串联重复DNA是将某一段DNA首尾串联成多个拷贝。串联重复DNA可以用于串联重复蛋白的表达。目前串联重复DNA构建采用的方法有非对称粘性末端互补法和同尾酶法2种。采用非对称粘性末端互补法生成的拷贝数较随机，且需要多种酶进行酶切连接。同尾酶法也比较繁琐，需要反复进行酶切连接。蛛丝具有很高的强度和良好的可塑性，广泛应用的多种领域。在工业领域，例如制备降落伞，防护服，飞行器的复合材料。在生物医药领域，包括伤口缝合线，生物药的运输载体，细胞培养和器官移植的支架。然而，蛛丝很难通过饲养蜘蛛大量获取，因其具有强的领域意识和攻击性。因此，很多研究尝试在其他宿主中表达重组蛛丝蛋白。增加重组牵引丝蛋白的长度被猜测是提高蛛丝纺丝机械性能的关键因素之一。自然界中牵引丝蛋白大小为250-320kDa。2002年，有学者利用哺乳动物细胞表达出60kDa的重组蛛丝蛋白，其纺丝强度比自然界蛛丝韧性低4.2倍。而另一位学者在2010年则利用表达大肠杆菌表达出284.9kDa的重组蛛丝蛋白，且纺丝机械性能与天然蛛丝相似。要表达184.9kDa的重组蛛丝蛋白需要先合成一个重复单元MaSp1，再利用同尾酶无缝拼接技术MaSp2串联体，进而重复相同的方法依次合成MaSp4，MaSp8，MaSp16，MaSp32，MaSp48，最终拼成MaSp96。步骤繁琐，费时费力，且如果想要优化蛛丝序列则需要重新合成基因，再花费大量时间重新构建一系列串联体。

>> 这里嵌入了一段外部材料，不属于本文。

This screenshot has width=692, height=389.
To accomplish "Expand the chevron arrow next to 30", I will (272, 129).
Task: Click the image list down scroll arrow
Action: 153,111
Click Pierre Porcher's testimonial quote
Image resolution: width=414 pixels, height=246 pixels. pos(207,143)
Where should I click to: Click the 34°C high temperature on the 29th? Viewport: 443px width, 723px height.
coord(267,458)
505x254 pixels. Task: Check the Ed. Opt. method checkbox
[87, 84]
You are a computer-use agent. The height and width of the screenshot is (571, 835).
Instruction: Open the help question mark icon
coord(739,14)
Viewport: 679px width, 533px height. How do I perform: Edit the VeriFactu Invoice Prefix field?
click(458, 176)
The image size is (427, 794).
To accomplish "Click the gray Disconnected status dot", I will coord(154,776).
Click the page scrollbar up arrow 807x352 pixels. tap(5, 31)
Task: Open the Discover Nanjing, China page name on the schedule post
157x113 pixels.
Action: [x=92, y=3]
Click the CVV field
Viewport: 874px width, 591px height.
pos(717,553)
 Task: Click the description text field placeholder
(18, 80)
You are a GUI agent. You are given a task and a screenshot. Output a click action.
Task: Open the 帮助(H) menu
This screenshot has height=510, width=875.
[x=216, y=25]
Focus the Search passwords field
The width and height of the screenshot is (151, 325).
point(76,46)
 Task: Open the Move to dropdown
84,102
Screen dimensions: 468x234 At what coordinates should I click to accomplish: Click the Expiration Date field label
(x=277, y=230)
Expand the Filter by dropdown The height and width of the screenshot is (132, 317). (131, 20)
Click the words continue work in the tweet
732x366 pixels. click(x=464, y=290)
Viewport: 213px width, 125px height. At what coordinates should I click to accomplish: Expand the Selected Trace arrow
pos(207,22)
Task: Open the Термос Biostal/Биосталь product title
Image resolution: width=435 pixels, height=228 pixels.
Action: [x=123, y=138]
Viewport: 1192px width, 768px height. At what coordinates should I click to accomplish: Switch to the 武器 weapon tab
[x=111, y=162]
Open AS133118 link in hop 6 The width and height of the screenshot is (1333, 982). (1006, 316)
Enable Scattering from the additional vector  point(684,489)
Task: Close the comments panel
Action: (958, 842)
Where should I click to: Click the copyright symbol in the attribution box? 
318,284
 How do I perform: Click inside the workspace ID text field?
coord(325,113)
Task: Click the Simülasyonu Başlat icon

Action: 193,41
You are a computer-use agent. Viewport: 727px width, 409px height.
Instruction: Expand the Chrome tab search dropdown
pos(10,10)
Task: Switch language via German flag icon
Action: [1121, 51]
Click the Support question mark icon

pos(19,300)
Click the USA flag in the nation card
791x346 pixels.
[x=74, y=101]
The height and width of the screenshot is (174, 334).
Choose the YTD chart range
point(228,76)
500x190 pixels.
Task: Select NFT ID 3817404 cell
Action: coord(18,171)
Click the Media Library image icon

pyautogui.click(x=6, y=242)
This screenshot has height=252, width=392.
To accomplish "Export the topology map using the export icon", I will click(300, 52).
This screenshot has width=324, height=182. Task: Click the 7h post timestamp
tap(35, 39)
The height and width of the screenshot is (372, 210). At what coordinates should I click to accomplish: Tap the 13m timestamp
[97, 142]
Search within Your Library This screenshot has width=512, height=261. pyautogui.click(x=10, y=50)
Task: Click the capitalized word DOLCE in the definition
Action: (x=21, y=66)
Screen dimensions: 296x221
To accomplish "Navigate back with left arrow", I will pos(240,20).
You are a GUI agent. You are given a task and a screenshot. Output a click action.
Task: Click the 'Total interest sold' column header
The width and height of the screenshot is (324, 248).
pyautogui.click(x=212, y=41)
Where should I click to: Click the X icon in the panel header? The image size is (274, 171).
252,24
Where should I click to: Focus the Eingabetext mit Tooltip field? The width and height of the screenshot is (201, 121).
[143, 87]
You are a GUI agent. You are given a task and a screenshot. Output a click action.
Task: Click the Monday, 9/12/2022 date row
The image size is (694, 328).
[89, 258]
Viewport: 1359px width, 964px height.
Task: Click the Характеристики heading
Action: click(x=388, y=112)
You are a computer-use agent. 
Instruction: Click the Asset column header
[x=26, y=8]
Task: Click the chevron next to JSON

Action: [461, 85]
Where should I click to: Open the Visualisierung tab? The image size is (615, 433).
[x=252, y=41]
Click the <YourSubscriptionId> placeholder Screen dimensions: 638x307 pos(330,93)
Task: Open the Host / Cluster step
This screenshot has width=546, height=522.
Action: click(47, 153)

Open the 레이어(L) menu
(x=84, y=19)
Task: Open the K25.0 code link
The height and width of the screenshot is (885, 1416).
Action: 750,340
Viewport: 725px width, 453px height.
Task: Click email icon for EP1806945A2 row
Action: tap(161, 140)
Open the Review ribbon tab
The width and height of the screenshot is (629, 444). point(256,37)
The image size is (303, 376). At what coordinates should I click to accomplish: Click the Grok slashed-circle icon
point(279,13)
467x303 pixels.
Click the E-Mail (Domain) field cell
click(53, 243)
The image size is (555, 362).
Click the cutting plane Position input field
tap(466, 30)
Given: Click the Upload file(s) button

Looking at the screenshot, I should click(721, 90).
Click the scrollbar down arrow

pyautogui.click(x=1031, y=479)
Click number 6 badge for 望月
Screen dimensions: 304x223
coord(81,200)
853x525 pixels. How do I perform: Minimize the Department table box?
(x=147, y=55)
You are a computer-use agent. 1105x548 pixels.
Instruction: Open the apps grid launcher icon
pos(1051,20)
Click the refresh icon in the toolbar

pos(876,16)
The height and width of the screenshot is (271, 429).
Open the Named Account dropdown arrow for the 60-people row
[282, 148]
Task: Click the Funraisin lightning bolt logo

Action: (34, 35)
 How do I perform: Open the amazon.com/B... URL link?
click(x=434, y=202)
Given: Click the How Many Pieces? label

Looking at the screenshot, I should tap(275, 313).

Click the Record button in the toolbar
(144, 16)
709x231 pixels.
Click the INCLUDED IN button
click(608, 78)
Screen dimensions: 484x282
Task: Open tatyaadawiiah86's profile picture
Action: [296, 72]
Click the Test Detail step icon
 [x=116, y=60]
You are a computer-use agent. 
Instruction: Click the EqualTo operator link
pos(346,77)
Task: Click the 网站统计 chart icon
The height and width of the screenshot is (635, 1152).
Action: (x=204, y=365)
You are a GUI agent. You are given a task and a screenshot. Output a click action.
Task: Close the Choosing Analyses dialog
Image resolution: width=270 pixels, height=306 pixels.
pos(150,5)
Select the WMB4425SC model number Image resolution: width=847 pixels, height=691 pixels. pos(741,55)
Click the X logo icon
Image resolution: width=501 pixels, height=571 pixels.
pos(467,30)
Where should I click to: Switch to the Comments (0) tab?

在生物医药领域，小肽具有广阔的应用前景。然而，小肽分子量较低，在表达宿主内易被降解为寡肽，失去生物活性。解决这一问题可通过构建小肽的多拷贝基因表达载体实现。利拉鲁肽(liraglutide，简写lir)属于活性小肽的一种，是治疗糖尿病的高效药物，价格昂贵。Lir只有31个氨基酸，是酰胺化长效GLP-1的类似物，由诺和诺德公司研制而成。

发明内容

本发明所要解决的技术问题是如何快速制备高强度蛛丝蛋白或利拉鲁肽。

为了解决以上技术问题，本发明提供了一种制备串联重复DNA分子的方法，包括将含有名称为单拷贝DNA表达盒的双链DNA分子的表达载体导入受体细胞得到重组细胞，提取所述重组细胞的总RNA，将所述总RNA逆转录(反转录)成cDNA，得到串联重复DNA分子；所述单拷贝DNA表达盒含有启动子，与所述启动子相连的名称为3’内含子的内含子，与所述3’内含子相连的名称为单拷贝DNA的目的DNA，与所述单拷贝DNA相连的名称为5’内含子的内含子；所述3’内含子和所述5’内含子满足条件A，所述条件A为在所述重组细胞中所述单拷贝DNA表达盒转录出的前体RNA通过碱基互补配对形成剪接泡，并通过剪接反应产生成熟的环状单链RNA分子，所述单拷贝DNA不含终止子。

上述方法中，所述cDNA为单链的串联重复DNA分子。

上述方法还可包括将所述cDNA进行扩增得到双链的串联重复DNA分子的步骤。

上述方法中，所述串联重复DNA分子可含有2个以上的所述单拷贝DNA，如7个拷贝以上的所述单拷贝DNA，10个拷贝以上的所述单拷贝DNA。

上述方法中，所述单拷贝DNA表达盒由启动子，所述3’内含子、所述单拷贝DNA和所述5’内含子连接而成。